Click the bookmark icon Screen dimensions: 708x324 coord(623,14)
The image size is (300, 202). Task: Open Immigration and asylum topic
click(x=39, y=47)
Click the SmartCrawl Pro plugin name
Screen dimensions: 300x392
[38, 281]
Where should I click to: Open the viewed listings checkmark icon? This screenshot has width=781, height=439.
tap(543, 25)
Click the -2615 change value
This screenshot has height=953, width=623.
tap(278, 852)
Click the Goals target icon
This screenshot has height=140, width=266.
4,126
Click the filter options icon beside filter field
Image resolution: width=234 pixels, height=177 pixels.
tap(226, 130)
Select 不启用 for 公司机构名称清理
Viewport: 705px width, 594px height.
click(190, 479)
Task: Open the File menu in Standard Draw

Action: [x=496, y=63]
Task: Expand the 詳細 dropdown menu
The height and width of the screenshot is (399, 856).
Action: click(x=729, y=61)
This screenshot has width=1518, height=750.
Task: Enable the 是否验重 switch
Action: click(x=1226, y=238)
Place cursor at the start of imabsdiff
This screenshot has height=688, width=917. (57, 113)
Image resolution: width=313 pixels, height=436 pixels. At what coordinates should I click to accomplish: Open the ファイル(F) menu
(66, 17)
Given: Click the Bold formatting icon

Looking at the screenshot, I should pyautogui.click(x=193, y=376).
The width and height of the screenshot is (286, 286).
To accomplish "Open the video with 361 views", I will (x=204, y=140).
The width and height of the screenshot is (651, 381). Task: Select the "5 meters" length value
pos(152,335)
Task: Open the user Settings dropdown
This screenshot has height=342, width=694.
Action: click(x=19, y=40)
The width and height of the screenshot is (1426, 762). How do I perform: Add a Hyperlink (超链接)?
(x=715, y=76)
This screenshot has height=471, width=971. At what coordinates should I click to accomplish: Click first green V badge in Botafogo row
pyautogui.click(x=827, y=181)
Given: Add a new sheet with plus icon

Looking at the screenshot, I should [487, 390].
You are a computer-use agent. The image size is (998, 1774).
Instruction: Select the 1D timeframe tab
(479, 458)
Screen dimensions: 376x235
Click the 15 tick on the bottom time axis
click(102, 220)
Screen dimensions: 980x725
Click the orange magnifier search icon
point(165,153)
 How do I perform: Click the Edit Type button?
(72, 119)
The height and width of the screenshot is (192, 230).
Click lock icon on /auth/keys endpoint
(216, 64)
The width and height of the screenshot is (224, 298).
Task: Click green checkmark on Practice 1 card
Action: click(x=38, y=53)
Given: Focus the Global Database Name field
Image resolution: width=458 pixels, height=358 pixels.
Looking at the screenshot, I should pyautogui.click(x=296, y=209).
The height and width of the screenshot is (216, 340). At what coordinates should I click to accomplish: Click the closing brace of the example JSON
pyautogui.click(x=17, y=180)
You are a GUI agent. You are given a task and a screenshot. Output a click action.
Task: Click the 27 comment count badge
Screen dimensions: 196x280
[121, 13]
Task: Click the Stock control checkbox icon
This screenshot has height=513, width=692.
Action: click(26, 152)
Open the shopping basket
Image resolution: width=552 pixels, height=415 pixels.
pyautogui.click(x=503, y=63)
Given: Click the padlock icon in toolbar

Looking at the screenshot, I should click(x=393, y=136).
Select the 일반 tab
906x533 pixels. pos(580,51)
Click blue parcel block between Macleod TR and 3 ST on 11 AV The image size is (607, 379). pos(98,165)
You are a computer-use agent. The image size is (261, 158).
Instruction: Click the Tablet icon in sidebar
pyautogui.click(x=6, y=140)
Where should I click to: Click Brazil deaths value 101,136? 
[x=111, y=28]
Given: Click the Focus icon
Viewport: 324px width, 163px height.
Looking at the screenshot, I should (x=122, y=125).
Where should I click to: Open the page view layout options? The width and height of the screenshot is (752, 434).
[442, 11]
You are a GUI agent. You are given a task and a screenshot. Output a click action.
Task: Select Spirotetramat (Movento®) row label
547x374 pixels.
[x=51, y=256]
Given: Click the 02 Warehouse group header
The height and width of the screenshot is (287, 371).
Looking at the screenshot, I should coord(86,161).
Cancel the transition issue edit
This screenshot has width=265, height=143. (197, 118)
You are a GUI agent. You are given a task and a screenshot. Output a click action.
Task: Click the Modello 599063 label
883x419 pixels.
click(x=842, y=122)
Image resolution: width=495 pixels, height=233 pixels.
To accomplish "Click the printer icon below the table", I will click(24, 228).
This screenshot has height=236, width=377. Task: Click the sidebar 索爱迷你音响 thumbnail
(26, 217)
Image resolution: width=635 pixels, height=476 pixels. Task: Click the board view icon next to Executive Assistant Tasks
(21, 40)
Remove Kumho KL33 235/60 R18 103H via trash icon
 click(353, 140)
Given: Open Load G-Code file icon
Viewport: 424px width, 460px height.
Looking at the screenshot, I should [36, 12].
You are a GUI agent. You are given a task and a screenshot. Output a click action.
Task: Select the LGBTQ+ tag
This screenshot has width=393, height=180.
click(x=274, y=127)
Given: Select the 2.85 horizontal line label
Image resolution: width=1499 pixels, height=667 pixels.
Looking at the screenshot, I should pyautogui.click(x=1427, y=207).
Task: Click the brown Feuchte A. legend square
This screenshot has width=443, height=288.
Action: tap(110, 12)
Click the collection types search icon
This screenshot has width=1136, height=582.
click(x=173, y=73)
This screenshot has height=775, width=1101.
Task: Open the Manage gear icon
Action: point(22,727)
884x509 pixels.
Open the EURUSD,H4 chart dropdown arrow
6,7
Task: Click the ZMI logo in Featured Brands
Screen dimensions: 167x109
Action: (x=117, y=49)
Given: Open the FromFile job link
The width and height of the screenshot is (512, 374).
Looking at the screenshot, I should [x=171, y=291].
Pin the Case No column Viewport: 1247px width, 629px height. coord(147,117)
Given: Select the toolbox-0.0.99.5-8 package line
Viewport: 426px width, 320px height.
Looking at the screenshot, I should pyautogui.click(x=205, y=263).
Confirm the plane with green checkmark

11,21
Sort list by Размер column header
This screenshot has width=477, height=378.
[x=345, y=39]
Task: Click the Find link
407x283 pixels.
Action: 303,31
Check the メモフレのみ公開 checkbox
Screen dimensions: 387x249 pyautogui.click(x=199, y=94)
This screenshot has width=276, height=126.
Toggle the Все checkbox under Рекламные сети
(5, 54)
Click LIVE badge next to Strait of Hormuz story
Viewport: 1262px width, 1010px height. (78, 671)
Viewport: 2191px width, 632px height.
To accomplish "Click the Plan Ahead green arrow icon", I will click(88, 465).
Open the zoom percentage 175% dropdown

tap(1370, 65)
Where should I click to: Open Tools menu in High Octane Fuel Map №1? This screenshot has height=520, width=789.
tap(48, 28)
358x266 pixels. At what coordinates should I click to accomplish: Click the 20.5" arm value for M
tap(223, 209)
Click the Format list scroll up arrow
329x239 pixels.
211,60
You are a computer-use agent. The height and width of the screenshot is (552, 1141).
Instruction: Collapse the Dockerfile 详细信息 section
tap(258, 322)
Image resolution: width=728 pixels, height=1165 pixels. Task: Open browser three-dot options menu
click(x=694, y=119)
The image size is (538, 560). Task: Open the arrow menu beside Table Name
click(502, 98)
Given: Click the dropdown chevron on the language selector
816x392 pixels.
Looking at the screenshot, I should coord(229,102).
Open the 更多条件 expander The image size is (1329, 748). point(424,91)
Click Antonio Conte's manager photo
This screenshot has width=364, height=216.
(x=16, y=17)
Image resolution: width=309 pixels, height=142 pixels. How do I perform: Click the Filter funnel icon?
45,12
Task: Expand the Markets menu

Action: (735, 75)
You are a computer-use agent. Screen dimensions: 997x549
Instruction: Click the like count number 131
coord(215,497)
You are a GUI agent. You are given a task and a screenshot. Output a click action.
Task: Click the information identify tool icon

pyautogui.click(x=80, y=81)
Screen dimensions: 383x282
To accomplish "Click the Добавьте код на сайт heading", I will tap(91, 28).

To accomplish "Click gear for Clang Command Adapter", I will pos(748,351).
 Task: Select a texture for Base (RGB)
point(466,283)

########################################

### Problem to solve
Above are the entries. Output exactly the lines beginning with the line that has "Viewport: 324px width, 163px height." and ending with the line that has "Task: Select the LGBTQ+ tag".

### Response to the task
Viewport: 324px width, 163px height.
Looking at the screenshot, I should (x=122, y=125).
Where should I click to: Open the page view layout options? The width and height of the screenshot is (752, 434).
[442, 11]
You are a GUI agent. You are given a task and a screenshot. Output a click action.
Task: Select Spirotetramat (Movento®) row label
547x374 pixels.
[x=51, y=256]
Given: Click the 02 Warehouse group header
The height and width of the screenshot is (287, 371).
Looking at the screenshot, I should coord(86,161).
Cancel the transition issue edit
This screenshot has width=265, height=143. (197, 118)
You are a GUI agent. You are given a task and a screenshot. Output a click action.
Task: Click the Modello 599063 label
883x419 pixels.
click(x=842, y=122)
Image resolution: width=495 pixels, height=233 pixels.
To accomplish "Click the printer icon below the table", I will click(24, 228).
This screenshot has height=236, width=377. Task: Click the sidebar 索爱迷你音响 thumbnail
(26, 217)
Image resolution: width=635 pixels, height=476 pixels. Task: Click the board view icon next to Executive Assistant Tasks
(21, 40)
Remove Kumho KL33 235/60 R18 103H via trash icon
 click(353, 140)
Given: Open Load G-Code file icon
Viewport: 424px width, 460px height.
Looking at the screenshot, I should [36, 12].
You are a GUI agent. You are given a task and a screenshot. Output a click action.
Task: Select the LGBTQ+ tag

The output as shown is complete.